Рассказы о Данилке
Шрифт:
Дед кряхтит, выкатывает прутиком из костра уголек, берет на ладонь и, не торопясь, прикуривает козью ножку. Бросает уголек обратно в костер. Руки его не чувствуют ни жара, ни холода - в костяных мозолях, задубели от долгой работы.
– Очухался ночью, - продолжает дед, попыхивая самосадом.

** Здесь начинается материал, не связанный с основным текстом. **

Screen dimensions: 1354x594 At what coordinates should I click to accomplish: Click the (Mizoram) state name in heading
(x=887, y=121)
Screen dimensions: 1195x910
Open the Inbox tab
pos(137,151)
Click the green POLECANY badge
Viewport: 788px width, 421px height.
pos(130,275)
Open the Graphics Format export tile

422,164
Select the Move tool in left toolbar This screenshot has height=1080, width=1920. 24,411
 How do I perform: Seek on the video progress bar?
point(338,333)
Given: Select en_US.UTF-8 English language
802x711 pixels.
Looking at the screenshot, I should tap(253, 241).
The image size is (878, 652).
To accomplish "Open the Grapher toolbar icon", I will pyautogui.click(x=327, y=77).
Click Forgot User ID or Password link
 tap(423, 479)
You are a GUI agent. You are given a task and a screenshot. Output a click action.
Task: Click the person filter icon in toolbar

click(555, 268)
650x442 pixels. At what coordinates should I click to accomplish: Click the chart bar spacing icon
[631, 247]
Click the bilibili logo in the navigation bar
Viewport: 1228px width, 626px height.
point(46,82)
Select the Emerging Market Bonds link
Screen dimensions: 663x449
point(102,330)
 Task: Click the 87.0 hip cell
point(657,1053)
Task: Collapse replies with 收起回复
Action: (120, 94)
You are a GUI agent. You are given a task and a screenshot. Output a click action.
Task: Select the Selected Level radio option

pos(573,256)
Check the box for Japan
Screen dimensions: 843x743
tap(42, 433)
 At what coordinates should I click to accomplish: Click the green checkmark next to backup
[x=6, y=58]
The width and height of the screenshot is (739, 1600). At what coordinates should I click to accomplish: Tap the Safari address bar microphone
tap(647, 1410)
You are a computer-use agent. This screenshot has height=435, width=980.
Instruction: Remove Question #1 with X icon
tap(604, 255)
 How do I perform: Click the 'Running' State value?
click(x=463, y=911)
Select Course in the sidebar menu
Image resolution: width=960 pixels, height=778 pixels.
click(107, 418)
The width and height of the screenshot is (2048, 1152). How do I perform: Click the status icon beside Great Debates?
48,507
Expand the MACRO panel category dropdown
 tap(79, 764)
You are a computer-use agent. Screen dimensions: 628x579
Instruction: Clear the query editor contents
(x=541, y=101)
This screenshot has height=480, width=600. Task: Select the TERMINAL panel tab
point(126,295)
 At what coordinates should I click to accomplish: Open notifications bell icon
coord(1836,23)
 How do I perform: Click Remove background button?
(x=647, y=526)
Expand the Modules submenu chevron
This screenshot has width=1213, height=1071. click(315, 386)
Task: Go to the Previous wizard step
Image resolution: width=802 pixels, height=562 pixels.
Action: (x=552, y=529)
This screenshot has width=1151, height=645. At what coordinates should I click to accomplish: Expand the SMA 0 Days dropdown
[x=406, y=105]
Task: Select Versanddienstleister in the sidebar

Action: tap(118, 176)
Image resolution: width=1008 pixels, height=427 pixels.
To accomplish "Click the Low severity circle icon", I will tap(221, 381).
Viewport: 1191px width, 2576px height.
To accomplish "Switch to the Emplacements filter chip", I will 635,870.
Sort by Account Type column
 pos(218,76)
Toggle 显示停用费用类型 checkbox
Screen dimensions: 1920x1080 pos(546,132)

– Давит меня тяжесть. Дыхнуть не могу. Лежу, а сам думаю: "Где это я, в раю иль в аду? По жисти моей на белом свете - прямая дорога мне в рай". Прислушался, могет, анделы поют? Нет, не слыхать анделов и гласа трубного не доносит. Только ветер в траве шебаршит. Пошарил рукой, лежит ктой-то на мне. Холодный. Тут и осенило меня, что лежу я промеж мертвяков. Оторопь взяла. Хоть
Андрейка при этих словах зыркает глазищами в темноту за костром и пододвигается поближе к деду. У Данилки по спине бегут мурашки. Ромка не шелохнулся, только брови белесые круто сдвинул.
Костер горит ярко, и пламя резко отделяет освещенный круг от мрака ночи, и от этого темнота кажется еще гуще, будто костер развели где-то в пещере и над головой висит черная земля.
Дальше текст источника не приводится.